Pregancy is no excuse to sit around and eat more

If only more women realized that pregnancy is not an excuse to sit down and eat extra food for 9 months, but more than ever a reason to stay active and healthy for you and your baby’s health.

I recently came across an article about Paula Radcliff running a race and thought it would be encouraging to other women.  Why?   Paula Radcliffe the 10km world record holder of 30:21 set   in 2003.  She ran a 10k in early July, which paid tribute to the Jane Tomlinson charity.    Jane set up the charity before she died of cancer.   This doesn’t sound unusual but she was 7 months pregnant.  She completed the course in a time of 45 minutes and 35 seconds and ran the final 100 meters with her three-year old daughter Isla Lough. Paul ran the New York Mini 10k in June, finishing with a time of 44: 36 seconds (almost 15 minutes slower than her world record).   She obviously is not concerned about running a time, but it was about enjoying the day. After all how often do you think she gets to take it easy in a race?  She is running every day to keep up her fitness for the 2012 Olympics, which are in her home country London England.

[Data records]
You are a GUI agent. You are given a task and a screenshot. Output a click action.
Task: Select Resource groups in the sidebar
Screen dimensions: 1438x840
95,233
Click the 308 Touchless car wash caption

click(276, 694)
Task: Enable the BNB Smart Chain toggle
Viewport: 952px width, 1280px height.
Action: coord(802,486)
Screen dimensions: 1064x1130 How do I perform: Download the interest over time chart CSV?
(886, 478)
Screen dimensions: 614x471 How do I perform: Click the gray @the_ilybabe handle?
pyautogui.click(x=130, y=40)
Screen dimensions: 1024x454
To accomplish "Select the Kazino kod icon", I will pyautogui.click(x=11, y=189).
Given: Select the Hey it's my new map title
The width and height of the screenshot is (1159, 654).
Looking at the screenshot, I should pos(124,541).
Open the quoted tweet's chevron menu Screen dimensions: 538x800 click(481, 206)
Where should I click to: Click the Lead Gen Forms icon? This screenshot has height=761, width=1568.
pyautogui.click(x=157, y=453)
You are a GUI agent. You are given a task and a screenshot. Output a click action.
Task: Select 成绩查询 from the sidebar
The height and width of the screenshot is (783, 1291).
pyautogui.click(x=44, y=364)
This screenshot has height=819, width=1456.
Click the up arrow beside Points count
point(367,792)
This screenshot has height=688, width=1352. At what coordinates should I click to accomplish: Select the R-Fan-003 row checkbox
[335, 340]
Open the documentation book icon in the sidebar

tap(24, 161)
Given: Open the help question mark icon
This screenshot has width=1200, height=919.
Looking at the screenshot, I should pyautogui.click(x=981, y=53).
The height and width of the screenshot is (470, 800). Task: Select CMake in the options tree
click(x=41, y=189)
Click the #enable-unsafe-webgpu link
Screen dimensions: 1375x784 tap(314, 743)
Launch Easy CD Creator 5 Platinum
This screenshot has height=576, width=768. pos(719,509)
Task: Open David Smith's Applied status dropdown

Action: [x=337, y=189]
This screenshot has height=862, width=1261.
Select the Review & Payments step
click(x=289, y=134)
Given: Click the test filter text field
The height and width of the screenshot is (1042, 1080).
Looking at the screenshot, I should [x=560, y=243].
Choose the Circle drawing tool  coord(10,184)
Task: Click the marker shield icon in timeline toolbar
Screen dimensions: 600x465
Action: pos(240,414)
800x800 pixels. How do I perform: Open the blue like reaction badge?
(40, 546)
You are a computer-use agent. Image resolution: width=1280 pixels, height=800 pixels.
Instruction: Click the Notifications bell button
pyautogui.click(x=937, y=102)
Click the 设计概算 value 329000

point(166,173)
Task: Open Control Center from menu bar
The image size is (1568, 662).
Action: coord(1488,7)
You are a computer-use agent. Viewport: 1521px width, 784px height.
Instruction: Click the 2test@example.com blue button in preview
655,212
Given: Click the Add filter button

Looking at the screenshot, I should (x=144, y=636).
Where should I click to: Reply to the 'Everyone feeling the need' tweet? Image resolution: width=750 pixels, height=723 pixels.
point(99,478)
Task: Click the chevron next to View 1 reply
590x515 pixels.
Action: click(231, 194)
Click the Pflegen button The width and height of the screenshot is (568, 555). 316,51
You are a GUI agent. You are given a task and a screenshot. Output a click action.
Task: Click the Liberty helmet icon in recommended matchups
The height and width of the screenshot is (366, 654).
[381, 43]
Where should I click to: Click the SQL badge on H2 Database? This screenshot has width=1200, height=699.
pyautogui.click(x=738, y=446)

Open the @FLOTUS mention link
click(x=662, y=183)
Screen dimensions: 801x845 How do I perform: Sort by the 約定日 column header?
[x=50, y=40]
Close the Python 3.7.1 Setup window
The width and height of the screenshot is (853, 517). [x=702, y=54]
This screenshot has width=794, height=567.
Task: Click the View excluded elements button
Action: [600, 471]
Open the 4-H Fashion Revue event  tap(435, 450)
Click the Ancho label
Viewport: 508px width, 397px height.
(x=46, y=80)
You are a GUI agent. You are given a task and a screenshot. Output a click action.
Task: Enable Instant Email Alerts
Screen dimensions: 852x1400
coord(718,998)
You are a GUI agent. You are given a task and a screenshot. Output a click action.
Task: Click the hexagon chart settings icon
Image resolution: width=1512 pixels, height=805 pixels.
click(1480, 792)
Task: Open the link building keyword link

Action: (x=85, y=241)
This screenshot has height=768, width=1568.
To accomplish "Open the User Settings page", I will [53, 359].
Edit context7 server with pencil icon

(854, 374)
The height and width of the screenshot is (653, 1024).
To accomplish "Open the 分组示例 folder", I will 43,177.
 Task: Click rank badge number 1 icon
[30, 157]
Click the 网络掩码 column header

Problem description: In the passage above about running while pregnant, who ran the final 100 meters of the race with Paula Radcliffe?

Result: Her three-year-old daughter, Isla Lough.